--- START ---

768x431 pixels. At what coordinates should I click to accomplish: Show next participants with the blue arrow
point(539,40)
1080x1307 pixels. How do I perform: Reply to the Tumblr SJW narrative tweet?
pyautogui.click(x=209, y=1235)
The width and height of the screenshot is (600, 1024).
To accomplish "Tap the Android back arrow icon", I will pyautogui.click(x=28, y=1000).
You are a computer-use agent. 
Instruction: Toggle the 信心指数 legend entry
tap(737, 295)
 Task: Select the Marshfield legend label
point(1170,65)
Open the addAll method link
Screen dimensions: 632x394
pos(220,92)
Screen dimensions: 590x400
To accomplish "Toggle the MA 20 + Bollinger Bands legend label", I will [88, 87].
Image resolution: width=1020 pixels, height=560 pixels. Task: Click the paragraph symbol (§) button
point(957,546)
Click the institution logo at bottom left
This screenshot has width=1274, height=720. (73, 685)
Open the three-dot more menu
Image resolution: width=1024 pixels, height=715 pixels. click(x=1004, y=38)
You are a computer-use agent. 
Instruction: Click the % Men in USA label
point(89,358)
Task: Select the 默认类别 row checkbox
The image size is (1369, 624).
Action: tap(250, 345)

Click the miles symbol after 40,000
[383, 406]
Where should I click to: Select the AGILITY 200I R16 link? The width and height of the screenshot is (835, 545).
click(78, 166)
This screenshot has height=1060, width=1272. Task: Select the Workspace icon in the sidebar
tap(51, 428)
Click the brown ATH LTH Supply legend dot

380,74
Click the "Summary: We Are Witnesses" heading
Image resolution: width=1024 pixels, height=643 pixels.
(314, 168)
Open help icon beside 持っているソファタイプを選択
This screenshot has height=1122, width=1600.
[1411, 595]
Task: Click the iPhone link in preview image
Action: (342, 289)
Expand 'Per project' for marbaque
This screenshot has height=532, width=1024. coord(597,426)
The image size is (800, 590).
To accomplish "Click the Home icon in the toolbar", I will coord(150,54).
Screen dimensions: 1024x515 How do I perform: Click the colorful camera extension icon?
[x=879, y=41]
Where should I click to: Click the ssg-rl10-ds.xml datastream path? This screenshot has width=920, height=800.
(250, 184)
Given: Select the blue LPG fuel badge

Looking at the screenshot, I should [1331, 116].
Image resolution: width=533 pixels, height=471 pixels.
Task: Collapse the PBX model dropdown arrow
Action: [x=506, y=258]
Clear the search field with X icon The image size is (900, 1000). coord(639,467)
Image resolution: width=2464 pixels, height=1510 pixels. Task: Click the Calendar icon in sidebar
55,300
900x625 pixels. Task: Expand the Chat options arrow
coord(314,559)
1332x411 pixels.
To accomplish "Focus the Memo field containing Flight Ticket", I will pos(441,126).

--- END ---

● **TO DO**
Retype, exactly as written, each line from the one that has "Clear the search" to the bottom of the entries above, and include both of those lines.

● **TASK SOLUTION**
Clear the search field with X icon The image size is (900, 1000). coord(639,467)
Image resolution: width=2464 pixels, height=1510 pixels. Task: Click the Calendar icon in sidebar
55,300
900x625 pixels. Task: Expand the Chat options arrow
coord(314,559)
1332x411 pixels.
To accomplish "Focus the Memo field containing Flight Ticket", I will pos(441,126).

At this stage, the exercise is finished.